Being Wrong Is Not A Bad Thing, It’s A Good Thing

Legends are not defined by their successes. They are defined by how they bounce back from their failures.

Last week I wrote about how to take the sting out of failure. Today, I want to share with you snipet of a speech on success and how failure drives it. It all starts with mistakes, we’re taught in school (this needs to change) that giving wrong answers and making mistakes is bad. And it continues on to our jobs and our daily lives, society as a whole would rather never make mistakes than to make them.

Mistakes, they’re part of life. No one is immune to them. We all make them, and we must make them if we’re to evolve. Below is Chris Bosh, retired NBA player and newly appointed Hall of Famer, talking about what he learned from the late Kobe Bryant about success:

https://twitter.com/USABYouth/status/1437430930461892609

There are no mistakes, only lessons. Growth is a process of trial and error.

Everyone sees and celebrates success, but most nobody cares to know about the mistakes and failures that preceded it. Being wrong is not a bad thing like they teach you in school, it is an opportunity to learn something. Every mistake you make is a learning experience. They don’t make you less capable. But it’s how you correct them or learn from them that defines you.

In business, mistakes are are as common as the sun setting everyday. Especially if you’re doing something new. Innovation is messy; it’s the opposite of stable and predictable. I’ve been part of, and started projects, that were ahead of their time. Many mistakes were made, these mistakes informed what we did next and what we stopped doing. It’s not for everyone, and the way forward is by experimenting, making mistakes, learning from them and iterating.

The key to progress was learning as fast as possible from the mistakes, else we lost time and money doing the same thing over and over again. And you know that quote by Albert Einstein, “Insanity is doing the same thing over and over again and expecting different results.”
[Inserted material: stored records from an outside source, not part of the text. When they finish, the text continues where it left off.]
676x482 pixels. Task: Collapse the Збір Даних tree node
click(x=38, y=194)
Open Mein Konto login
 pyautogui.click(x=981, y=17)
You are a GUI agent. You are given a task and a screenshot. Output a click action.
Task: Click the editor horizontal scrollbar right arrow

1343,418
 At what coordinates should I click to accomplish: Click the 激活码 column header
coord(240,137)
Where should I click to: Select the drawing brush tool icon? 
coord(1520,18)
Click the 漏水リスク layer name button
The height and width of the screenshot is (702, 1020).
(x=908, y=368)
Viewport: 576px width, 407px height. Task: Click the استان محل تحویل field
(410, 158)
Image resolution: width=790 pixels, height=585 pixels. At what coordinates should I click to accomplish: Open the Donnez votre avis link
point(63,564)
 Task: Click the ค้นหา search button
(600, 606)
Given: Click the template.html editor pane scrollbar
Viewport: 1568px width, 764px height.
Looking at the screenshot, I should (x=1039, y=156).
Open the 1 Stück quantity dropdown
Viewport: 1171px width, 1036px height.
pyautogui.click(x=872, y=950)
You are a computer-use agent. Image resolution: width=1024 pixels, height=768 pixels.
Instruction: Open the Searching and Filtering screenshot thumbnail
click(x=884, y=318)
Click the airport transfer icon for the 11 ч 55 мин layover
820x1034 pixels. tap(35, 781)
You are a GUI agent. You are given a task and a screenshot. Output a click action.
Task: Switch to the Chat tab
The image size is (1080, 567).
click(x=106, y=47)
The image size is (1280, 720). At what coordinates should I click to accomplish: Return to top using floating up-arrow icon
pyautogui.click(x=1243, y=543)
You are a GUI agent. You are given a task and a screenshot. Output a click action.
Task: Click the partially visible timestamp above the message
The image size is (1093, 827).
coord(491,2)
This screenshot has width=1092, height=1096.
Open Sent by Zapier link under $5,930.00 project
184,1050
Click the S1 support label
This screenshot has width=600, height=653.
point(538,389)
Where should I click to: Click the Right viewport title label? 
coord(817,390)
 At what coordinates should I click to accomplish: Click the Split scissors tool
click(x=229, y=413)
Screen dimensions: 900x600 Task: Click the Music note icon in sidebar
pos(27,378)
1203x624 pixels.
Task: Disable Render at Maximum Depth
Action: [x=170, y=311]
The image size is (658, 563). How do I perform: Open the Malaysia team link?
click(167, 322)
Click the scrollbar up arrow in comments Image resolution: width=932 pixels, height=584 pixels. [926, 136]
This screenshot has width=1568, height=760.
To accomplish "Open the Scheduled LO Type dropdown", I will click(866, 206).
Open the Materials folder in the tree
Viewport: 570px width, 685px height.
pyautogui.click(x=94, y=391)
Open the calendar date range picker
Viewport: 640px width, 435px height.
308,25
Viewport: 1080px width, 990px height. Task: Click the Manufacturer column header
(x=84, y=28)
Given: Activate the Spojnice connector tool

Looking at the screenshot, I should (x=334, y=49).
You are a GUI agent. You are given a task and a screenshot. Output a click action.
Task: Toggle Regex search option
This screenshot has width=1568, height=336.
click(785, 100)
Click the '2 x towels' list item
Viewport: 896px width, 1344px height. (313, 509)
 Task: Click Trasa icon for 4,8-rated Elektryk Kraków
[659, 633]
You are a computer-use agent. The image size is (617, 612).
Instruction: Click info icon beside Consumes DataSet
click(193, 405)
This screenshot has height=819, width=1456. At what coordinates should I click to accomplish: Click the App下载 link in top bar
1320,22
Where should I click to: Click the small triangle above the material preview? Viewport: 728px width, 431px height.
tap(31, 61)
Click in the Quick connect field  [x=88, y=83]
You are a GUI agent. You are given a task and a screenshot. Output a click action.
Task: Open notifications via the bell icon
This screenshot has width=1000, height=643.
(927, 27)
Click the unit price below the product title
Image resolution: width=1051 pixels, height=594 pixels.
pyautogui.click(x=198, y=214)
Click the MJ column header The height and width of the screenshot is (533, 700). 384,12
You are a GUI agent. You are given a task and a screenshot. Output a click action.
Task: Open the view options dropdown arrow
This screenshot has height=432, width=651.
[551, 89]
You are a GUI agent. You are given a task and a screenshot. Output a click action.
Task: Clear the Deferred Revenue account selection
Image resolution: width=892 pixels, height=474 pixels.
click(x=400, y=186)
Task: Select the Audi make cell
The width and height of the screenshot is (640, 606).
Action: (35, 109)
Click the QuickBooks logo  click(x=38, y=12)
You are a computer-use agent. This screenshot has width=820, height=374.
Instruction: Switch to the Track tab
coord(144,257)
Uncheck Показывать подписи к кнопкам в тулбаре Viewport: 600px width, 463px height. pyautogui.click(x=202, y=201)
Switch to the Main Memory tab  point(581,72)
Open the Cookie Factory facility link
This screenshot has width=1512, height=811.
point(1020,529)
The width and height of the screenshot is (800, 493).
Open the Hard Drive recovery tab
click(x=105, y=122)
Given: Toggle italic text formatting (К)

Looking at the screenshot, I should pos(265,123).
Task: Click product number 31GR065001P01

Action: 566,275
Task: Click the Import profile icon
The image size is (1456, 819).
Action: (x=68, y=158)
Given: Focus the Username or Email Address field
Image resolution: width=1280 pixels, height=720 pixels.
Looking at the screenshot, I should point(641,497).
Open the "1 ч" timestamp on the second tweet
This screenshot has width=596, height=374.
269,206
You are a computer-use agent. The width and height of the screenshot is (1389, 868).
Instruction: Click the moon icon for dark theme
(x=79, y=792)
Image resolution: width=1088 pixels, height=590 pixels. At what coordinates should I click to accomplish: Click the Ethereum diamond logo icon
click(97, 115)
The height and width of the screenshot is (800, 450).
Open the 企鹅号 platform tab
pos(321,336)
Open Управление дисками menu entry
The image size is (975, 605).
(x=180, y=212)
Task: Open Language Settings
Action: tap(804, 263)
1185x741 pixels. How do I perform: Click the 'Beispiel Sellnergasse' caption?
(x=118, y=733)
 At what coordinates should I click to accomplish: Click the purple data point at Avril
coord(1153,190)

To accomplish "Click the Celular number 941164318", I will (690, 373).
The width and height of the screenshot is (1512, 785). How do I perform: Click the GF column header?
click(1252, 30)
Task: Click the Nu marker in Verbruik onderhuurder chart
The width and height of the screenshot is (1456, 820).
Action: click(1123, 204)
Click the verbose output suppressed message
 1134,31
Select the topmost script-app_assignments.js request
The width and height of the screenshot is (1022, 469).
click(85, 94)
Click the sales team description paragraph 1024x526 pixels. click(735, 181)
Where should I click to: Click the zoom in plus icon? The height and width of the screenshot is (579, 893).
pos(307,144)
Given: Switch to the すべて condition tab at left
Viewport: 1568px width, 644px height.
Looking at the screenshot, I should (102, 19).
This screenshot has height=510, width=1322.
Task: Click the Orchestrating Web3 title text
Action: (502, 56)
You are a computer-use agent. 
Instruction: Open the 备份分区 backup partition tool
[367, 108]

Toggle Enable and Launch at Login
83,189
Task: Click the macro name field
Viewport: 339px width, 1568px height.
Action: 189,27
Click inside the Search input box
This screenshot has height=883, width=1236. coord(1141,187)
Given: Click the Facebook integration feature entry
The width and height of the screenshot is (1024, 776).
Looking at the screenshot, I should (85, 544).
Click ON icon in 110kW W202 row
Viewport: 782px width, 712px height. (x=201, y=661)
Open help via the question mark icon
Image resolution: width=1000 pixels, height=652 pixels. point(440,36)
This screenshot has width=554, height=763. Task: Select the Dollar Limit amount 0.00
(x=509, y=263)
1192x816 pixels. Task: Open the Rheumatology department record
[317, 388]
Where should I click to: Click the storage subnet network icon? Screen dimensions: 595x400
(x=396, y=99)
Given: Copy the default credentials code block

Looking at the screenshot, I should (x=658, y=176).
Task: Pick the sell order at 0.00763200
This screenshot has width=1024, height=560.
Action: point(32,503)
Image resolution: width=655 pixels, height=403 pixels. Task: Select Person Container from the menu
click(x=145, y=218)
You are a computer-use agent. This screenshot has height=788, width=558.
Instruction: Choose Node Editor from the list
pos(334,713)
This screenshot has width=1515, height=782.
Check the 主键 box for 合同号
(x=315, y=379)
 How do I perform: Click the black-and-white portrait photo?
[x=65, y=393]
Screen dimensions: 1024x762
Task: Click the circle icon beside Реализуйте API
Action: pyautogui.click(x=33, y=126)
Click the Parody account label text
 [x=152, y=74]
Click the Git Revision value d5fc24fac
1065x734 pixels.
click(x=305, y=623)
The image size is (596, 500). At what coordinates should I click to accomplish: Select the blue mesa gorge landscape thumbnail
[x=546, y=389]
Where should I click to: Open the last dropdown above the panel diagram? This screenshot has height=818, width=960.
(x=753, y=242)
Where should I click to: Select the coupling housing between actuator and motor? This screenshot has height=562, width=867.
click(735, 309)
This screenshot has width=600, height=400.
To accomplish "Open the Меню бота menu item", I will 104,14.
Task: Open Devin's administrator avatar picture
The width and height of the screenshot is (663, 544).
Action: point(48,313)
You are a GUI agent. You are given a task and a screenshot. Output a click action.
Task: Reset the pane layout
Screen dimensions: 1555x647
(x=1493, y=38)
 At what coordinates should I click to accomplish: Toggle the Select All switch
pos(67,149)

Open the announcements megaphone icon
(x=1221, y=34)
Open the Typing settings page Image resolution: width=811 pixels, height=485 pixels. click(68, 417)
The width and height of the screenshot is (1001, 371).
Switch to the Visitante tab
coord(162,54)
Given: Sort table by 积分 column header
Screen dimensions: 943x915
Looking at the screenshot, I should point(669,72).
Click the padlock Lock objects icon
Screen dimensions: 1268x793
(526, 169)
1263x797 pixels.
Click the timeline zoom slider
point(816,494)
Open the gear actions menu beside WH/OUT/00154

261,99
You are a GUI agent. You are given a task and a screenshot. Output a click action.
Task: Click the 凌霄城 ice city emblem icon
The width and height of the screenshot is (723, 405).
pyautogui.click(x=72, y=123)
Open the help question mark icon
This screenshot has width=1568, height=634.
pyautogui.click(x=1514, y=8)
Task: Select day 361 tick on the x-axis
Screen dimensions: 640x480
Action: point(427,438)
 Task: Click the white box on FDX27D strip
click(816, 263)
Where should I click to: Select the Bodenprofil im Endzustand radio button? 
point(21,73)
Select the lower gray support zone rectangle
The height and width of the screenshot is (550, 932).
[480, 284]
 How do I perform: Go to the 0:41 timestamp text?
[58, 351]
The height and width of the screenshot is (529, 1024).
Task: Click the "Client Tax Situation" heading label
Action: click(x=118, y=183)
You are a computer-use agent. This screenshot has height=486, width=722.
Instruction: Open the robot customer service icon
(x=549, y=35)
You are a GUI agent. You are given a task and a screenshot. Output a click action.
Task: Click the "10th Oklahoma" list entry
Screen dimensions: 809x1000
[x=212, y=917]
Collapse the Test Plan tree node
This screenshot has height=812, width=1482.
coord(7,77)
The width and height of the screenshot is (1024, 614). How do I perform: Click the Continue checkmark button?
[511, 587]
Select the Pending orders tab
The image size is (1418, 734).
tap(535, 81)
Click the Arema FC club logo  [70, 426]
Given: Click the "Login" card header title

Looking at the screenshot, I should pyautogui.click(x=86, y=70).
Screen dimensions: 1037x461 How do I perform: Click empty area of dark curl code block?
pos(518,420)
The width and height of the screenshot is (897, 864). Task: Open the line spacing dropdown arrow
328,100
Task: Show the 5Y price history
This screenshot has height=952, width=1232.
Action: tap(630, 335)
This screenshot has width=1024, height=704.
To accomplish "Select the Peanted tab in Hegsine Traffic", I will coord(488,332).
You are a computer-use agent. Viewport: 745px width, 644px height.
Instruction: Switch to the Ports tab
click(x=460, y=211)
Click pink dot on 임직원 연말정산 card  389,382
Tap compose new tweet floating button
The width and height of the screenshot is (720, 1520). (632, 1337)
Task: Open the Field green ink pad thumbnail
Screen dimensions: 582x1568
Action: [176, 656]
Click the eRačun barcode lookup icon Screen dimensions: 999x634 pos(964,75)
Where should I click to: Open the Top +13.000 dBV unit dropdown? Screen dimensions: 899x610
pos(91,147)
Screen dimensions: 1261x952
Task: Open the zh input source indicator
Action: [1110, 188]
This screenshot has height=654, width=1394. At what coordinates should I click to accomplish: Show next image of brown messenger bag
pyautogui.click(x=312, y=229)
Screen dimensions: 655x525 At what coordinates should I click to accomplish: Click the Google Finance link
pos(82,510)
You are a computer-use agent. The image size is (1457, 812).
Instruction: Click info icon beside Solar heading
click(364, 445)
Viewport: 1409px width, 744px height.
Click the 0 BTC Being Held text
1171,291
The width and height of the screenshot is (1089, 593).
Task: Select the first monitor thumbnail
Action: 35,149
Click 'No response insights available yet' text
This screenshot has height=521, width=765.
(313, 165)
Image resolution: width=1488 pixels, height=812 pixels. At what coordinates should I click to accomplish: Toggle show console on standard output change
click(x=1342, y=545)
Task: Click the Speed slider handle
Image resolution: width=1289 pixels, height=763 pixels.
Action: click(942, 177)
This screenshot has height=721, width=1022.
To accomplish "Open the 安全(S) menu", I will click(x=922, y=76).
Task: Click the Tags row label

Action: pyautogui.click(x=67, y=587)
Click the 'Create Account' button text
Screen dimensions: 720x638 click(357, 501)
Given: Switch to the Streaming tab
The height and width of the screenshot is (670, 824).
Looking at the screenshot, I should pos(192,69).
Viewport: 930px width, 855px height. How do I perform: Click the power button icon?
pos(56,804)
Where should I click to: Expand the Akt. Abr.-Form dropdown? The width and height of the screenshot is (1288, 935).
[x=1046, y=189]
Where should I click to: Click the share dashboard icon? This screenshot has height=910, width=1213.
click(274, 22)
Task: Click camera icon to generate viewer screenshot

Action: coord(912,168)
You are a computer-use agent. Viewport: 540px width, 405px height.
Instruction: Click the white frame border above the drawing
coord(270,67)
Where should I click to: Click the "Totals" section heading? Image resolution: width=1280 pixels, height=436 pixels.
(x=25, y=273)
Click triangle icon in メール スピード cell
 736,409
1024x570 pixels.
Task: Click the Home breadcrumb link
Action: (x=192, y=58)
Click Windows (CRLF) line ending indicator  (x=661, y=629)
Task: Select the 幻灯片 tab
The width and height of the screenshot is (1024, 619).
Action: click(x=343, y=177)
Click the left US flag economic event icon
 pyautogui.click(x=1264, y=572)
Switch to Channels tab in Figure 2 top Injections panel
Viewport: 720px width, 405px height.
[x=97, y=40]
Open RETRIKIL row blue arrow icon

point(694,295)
To innovate you have to try more stuff, and you have to learn fast. Why? Because innovation and failure are inseparable twins. The same goes with doing anything that’s really hard, mistakes will be made and you may fail a few times before you eventually find a way forward.

Remember, there are no mistakes; only lessons. Growth is a process of trial and error.


Bottom line: You’re either getting better, or getting worse; no one stays the same. Your mistakes don’t define who you are. It’s what you do after you have made the mistakes that makes all the difference.